Exercise requirements – Please reproduce the final stretch of the listing below: the line that contains "Click the scroll down arrow in the panel" and all lines after it, verbatim, with nothing else.

>>>>

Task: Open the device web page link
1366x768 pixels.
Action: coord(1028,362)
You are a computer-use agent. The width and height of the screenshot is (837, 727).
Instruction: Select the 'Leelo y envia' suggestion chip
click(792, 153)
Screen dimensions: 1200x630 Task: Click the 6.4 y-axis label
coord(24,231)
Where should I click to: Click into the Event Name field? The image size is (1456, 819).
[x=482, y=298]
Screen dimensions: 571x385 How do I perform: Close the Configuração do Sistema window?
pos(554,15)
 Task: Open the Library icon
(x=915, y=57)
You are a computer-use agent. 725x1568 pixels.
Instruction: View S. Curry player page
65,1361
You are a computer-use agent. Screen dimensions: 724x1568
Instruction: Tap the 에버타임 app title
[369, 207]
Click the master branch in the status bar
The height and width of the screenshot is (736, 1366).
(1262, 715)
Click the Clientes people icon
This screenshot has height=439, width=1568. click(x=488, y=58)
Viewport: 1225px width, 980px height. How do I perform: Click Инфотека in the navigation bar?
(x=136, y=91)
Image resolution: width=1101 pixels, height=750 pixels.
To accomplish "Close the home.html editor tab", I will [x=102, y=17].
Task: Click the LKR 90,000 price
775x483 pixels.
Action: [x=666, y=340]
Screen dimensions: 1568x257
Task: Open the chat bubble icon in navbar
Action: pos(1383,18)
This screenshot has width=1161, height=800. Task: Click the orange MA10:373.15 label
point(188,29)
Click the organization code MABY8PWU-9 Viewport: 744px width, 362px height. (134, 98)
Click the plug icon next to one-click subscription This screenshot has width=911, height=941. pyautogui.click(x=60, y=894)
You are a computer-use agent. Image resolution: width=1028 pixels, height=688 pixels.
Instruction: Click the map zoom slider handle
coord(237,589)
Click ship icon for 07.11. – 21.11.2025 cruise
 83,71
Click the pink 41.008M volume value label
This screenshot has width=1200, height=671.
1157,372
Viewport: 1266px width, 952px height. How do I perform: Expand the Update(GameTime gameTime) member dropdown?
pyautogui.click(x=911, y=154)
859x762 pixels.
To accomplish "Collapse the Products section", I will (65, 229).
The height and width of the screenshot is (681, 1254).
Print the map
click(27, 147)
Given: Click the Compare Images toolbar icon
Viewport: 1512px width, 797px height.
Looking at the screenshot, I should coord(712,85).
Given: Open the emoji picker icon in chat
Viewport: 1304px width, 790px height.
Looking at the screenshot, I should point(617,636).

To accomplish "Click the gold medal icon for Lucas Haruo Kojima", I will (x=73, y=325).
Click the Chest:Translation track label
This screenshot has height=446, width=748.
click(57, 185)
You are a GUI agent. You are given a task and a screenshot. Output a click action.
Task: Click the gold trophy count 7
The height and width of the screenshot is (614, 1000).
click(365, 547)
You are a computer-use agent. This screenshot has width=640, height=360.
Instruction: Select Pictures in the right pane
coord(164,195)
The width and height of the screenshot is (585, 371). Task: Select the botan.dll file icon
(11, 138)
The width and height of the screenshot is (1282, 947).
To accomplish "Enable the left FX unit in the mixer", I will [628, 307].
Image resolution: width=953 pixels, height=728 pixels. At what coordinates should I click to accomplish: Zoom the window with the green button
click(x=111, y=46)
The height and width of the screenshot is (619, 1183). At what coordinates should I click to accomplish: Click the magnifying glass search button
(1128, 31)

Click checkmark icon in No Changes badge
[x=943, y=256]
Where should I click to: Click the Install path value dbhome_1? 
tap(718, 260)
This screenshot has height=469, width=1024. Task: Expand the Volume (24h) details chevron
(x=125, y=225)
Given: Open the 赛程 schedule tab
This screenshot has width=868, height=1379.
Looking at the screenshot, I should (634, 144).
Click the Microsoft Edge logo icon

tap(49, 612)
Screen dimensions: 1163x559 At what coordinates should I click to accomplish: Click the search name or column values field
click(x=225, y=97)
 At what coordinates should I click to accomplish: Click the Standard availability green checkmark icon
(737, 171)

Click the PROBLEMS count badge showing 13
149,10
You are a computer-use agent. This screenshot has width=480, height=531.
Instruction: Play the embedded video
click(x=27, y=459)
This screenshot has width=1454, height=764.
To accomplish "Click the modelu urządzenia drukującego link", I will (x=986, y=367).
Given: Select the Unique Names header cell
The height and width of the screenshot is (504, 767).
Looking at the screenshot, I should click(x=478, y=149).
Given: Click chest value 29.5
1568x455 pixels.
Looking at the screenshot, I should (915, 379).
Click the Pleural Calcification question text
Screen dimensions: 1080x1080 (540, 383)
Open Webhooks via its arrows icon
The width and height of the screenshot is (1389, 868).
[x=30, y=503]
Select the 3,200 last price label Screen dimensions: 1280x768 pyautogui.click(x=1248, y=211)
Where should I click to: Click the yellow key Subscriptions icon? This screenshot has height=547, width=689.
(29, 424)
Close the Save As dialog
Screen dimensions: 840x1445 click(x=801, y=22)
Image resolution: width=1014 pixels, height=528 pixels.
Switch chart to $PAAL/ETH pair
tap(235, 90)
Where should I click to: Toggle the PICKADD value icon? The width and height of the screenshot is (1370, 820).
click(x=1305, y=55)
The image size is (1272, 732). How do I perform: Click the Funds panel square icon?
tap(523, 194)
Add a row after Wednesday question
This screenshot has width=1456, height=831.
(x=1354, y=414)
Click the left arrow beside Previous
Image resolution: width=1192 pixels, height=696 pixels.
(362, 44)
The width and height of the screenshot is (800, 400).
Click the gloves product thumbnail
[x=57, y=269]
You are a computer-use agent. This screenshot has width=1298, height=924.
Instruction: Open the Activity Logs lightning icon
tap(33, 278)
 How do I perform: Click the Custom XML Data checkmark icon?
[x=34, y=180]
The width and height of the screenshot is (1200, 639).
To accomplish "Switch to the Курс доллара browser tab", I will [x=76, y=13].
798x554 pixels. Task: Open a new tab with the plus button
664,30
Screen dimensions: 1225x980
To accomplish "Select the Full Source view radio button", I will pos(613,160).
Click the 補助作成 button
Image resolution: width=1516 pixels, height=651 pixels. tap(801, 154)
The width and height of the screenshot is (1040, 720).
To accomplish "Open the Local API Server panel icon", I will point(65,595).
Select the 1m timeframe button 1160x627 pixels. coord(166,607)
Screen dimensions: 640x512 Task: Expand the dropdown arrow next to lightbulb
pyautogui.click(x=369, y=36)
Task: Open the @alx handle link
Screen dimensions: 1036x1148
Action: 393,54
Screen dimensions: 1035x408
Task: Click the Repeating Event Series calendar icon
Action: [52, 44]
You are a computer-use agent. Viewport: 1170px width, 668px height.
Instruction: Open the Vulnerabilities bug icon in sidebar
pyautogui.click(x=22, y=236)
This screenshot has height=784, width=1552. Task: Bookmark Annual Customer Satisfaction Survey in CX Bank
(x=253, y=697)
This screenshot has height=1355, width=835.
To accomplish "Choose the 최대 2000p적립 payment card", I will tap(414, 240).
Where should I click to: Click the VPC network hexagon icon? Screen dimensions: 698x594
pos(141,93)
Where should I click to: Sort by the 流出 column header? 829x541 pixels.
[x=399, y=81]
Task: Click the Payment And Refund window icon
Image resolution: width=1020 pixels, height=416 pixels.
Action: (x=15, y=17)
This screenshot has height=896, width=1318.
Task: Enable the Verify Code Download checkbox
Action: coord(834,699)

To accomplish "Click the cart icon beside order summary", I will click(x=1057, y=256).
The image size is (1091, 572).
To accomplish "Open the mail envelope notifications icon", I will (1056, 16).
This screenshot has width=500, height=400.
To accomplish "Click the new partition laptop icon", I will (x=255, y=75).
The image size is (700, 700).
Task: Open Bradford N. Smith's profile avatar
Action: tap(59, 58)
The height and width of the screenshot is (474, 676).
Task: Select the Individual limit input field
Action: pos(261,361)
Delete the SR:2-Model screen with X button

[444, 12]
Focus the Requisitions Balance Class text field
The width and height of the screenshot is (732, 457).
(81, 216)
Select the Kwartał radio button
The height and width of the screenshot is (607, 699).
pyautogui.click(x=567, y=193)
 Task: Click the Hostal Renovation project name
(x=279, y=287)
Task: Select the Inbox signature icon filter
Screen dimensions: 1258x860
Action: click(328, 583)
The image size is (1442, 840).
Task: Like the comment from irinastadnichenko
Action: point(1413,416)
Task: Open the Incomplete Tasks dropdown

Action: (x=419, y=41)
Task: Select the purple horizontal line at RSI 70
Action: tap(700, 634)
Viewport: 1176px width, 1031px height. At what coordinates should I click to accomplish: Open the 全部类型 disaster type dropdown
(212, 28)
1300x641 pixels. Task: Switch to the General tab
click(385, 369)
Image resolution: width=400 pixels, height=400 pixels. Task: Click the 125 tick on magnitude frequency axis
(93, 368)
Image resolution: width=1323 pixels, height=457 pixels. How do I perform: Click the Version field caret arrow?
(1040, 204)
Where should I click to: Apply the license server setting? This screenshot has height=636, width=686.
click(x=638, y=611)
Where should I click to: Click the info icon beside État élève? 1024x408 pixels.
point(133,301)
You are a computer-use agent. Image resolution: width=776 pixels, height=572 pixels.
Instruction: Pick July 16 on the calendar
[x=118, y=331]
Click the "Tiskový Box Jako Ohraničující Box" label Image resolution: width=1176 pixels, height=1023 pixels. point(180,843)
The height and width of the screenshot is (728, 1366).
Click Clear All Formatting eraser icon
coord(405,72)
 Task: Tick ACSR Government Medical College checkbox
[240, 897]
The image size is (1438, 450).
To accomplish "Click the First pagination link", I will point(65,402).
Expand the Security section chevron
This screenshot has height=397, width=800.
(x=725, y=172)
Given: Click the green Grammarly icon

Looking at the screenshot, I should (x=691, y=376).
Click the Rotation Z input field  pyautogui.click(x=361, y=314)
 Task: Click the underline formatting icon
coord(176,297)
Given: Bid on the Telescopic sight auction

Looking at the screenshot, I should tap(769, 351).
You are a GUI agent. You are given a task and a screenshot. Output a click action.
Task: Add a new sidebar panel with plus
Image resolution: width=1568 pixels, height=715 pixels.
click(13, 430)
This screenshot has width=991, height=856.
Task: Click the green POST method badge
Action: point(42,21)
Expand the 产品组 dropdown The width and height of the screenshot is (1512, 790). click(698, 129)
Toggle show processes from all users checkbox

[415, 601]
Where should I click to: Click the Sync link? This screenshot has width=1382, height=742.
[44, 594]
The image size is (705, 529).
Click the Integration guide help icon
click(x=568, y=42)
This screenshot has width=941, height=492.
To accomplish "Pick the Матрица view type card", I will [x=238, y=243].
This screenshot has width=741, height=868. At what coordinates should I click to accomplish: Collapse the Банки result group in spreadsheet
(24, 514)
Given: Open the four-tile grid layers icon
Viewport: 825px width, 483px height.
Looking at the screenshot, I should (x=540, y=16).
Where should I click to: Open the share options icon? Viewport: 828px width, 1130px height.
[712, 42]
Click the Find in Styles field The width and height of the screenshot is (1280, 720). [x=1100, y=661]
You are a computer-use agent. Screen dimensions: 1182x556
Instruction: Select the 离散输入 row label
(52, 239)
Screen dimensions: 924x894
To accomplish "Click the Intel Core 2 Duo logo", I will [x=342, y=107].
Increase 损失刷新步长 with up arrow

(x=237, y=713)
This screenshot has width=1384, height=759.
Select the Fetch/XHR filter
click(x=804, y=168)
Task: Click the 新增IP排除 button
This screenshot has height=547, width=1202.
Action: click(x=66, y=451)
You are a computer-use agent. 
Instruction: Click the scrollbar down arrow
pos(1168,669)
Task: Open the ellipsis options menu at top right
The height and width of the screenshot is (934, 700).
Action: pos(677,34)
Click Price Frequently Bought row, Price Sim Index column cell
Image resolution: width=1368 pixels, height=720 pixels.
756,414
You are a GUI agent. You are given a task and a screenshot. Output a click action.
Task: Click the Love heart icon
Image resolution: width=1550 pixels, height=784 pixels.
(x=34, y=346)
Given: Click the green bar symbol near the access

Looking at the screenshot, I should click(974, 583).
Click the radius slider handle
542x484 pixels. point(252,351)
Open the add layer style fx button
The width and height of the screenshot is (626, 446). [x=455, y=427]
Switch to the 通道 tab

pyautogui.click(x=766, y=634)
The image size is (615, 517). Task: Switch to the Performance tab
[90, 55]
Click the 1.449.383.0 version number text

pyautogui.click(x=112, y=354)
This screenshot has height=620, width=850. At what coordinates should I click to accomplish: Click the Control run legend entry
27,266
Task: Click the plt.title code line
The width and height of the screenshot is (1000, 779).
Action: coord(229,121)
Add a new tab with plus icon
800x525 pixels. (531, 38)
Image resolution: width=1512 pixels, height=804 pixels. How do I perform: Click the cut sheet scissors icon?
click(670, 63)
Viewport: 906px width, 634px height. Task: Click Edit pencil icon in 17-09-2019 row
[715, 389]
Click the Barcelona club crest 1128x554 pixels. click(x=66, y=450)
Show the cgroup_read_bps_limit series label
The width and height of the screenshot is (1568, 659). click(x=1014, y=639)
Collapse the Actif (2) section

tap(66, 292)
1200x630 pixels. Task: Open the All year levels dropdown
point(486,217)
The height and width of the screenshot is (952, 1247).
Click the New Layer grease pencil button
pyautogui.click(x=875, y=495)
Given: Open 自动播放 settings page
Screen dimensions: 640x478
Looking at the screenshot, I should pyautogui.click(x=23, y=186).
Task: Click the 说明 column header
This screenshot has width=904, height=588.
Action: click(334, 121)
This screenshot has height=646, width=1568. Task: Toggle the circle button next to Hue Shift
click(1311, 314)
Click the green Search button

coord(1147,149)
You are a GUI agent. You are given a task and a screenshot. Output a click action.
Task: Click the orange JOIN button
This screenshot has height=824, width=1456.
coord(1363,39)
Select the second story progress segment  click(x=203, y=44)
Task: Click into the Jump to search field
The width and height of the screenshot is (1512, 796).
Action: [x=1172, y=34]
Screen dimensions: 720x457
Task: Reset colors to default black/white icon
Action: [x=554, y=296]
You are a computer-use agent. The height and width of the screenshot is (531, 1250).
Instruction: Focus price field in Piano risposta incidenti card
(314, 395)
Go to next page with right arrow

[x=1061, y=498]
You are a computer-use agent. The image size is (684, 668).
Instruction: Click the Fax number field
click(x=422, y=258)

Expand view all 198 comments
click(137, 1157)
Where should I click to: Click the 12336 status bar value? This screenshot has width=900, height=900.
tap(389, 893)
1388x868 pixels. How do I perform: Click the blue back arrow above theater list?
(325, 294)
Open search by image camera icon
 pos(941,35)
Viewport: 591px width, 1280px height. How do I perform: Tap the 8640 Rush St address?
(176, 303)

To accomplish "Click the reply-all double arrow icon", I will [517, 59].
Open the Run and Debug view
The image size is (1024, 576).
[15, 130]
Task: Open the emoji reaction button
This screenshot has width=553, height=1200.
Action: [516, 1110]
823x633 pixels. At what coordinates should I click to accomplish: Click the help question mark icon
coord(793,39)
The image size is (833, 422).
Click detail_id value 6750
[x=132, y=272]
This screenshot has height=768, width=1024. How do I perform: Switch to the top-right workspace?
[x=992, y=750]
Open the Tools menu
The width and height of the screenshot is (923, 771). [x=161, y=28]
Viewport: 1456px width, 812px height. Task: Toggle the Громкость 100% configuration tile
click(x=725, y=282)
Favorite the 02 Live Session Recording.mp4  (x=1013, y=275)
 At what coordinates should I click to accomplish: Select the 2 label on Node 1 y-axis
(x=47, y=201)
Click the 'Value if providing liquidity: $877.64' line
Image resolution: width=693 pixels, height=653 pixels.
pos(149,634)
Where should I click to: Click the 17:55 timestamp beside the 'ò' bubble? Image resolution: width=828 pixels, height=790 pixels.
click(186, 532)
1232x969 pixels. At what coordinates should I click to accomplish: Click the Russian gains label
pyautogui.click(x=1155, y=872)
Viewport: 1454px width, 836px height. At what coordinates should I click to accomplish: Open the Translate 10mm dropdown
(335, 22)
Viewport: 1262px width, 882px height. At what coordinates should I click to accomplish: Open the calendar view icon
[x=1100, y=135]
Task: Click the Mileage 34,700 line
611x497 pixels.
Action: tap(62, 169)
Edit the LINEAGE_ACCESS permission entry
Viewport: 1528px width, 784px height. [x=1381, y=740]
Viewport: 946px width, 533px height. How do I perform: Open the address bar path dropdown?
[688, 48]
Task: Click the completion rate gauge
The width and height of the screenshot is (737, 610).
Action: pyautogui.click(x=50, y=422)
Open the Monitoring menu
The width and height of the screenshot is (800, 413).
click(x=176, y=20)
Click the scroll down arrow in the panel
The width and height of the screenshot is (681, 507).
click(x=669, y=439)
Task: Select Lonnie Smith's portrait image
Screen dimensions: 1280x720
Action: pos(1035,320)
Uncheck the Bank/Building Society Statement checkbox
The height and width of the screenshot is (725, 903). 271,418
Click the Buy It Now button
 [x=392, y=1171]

<<<<

Solution for this exercise –
Click the scroll down arrow in the panel
The width and height of the screenshot is (681, 507).
click(x=669, y=439)
Task: Select Lonnie Smith's portrait image
Screen dimensions: 1280x720
Action: pos(1035,320)
Uncheck the Bank/Building Society Statement checkbox
The height and width of the screenshot is (725, 903). 271,418
Click the Buy It Now button
 [x=392, y=1171]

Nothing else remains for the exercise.